The line, an ode to 1920s to 1950s collegiate style, draws straight from the pages of the schools’ yearbooks and newsletters, archival images and mottos. And, perhaps even more importantly, it draws on the influence Black college students had in setting style trends.
“It was really important to steep this in history to show that this is not new,” James Jeter, Ralph Lauren director of concept design and special projects, Morehouse College alum (class of 2013) and brainchild behind the capsule, told WWD. “A lot of this project was really about changing ownership around how we think about clothing. So who owns three-piece suits? Who owns cable cardigans? Who owns the circle skirt, for instance? And while it’s typically and historically been relegated to Ivy League schools, if you see a lot of these archival images from [Morehouse and] Spelman, that has really helped to inform a lot of the way that we approached not only the design but the way that we approached the campaigns as well.”
Before mass production and well before collegiate style was attributed to an often un-inclusive elite, HBCU students were creating their own style, as Spelman College president Dr.

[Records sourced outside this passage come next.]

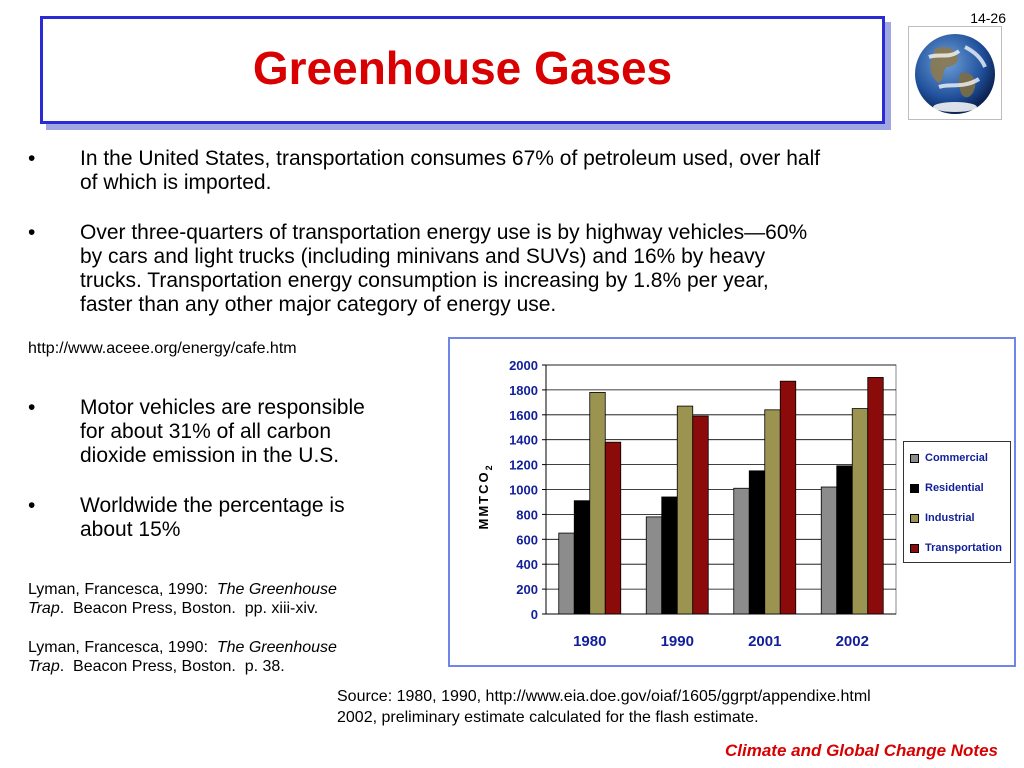  Describe the element at coordinates (524, 416) in the screenshot. I see `y-tick-label: 1600` at that location.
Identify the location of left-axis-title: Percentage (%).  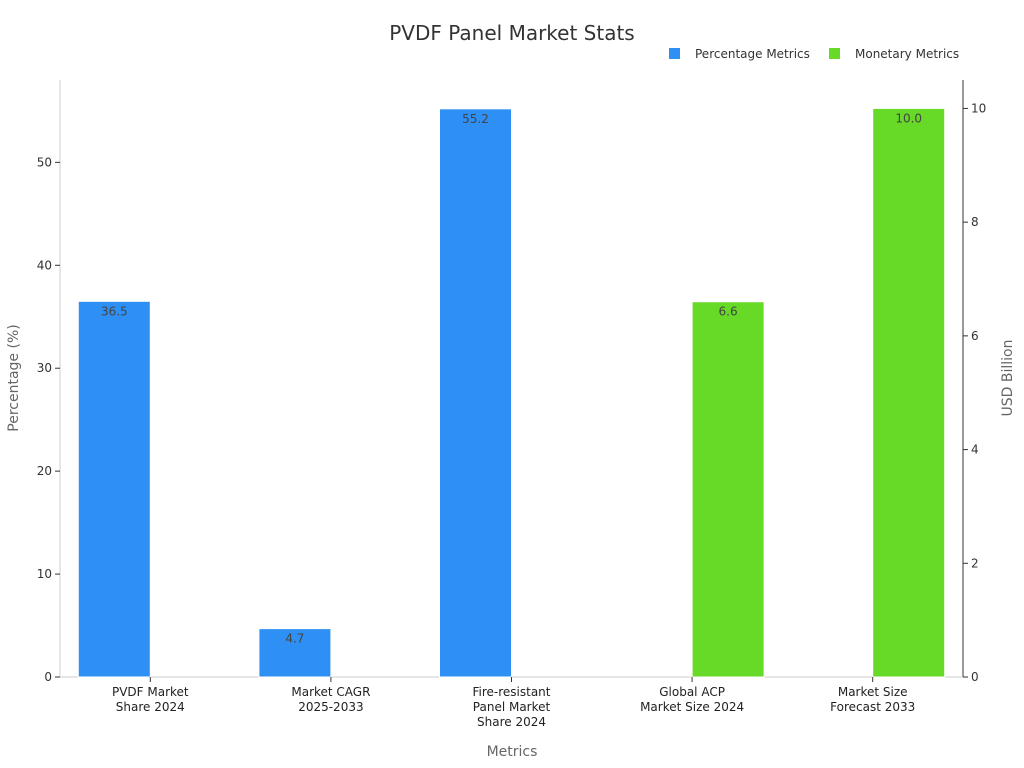
(14, 378).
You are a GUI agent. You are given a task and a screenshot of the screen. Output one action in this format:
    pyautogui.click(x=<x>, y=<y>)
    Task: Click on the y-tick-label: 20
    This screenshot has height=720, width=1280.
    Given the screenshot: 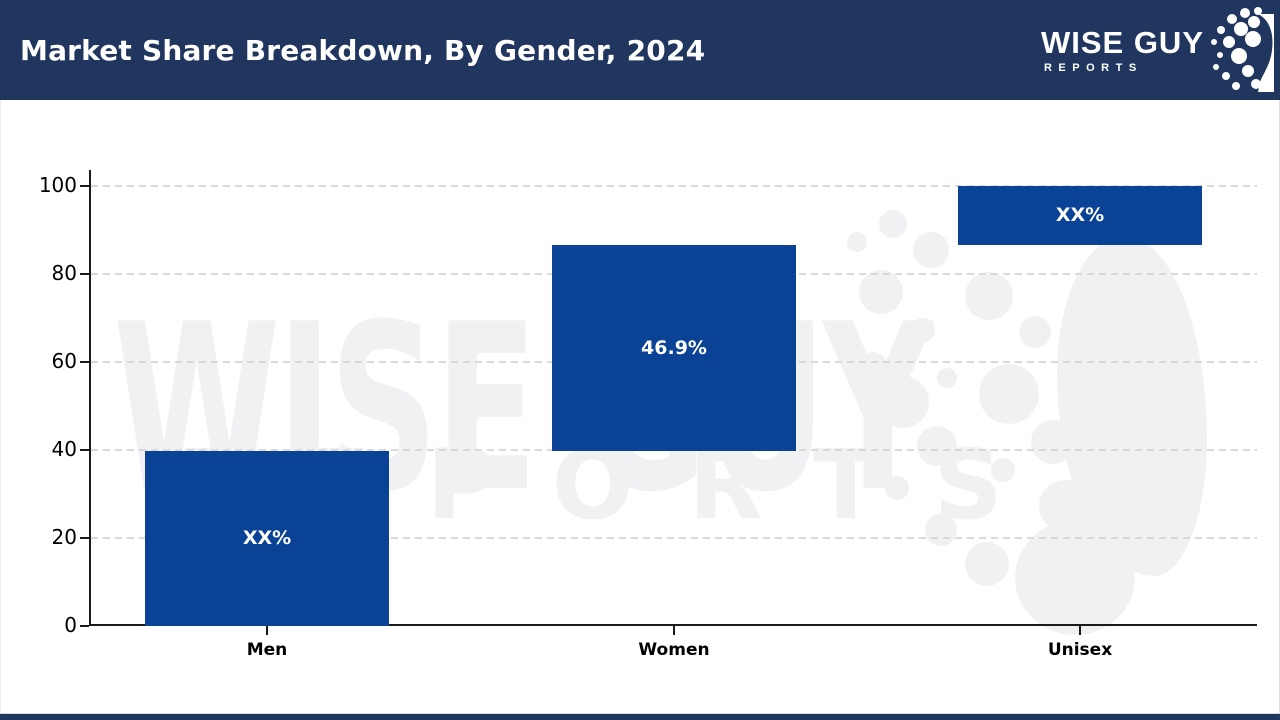 What is the action you would take?
    pyautogui.click(x=64, y=537)
    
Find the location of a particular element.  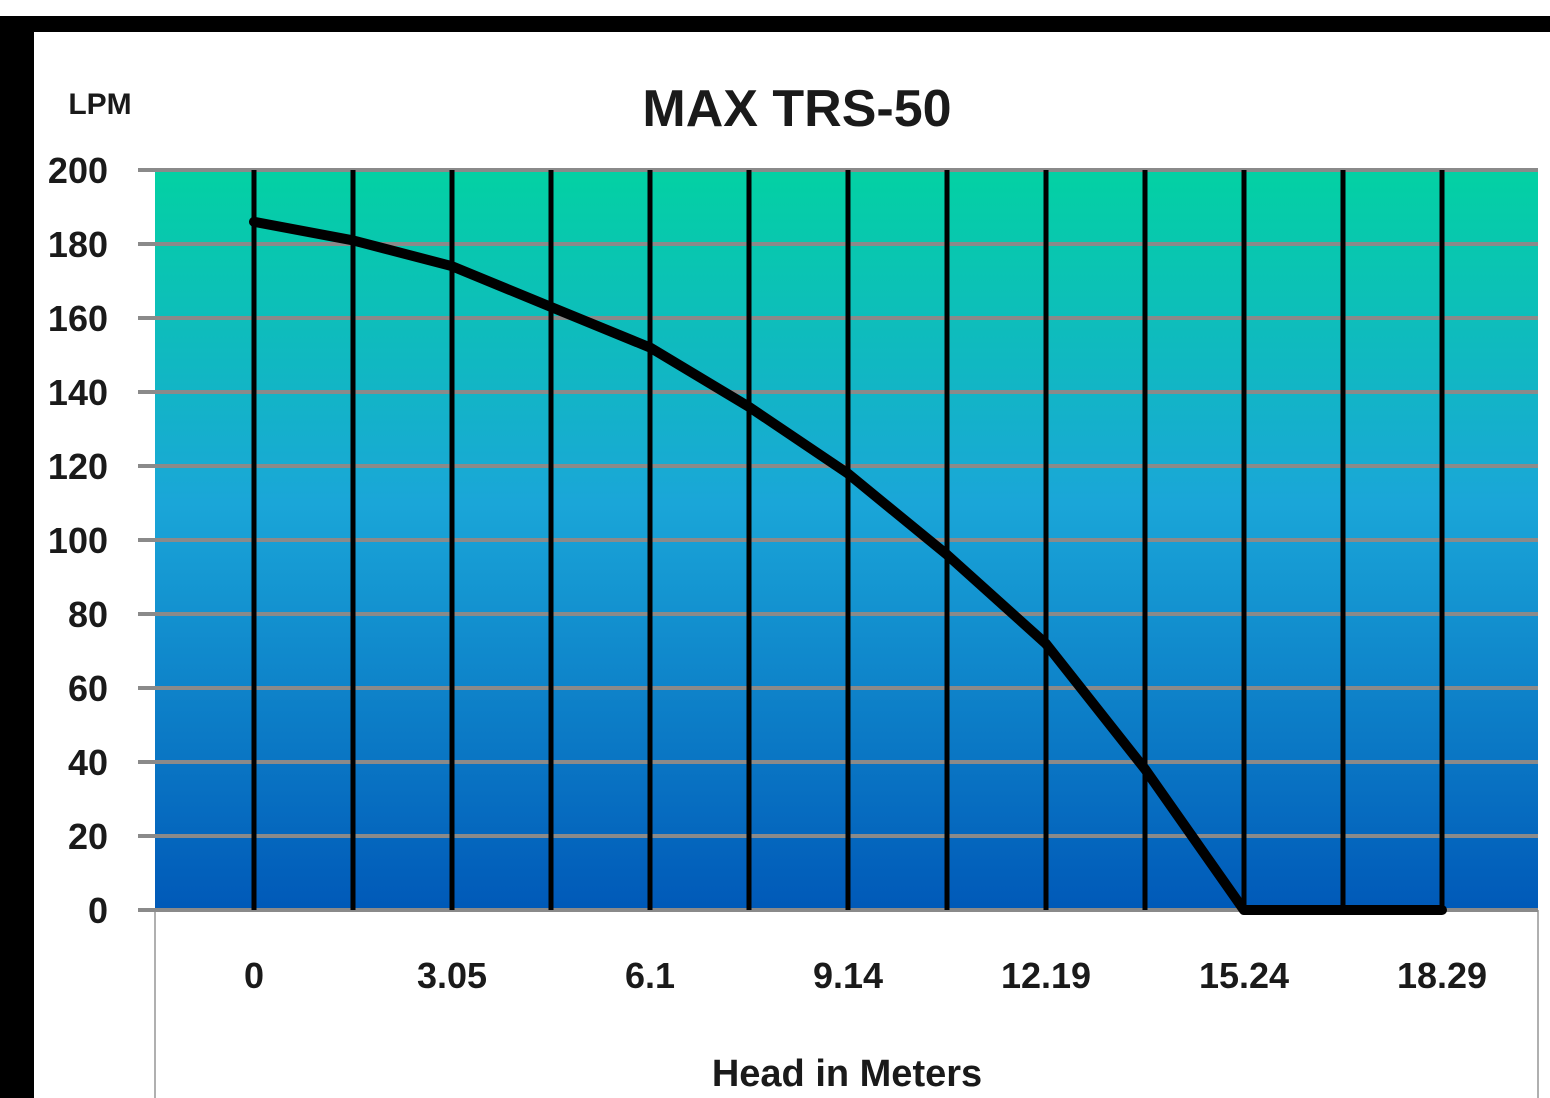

Mary Schmidt Campbell said. (Both schools worked in tandem with Ralph Lauren designers on the capsule.)
“By sharing the early history of Spelman, as reflected in archival research, through clothing, the collection encourages conversations about the creative power of the Black experience and the ways in which a personal fashion aesthetic intersects with institutional values of solidarity and connection,” she said. “
The history of dress and style played a critical role in the late 1950s and 1960s in the Civil Rights Movement. Students who sat at lunch tables, or who protested in front of segregated department stores or marched in protests always did so with deliberate and planned consciousness of their dress.”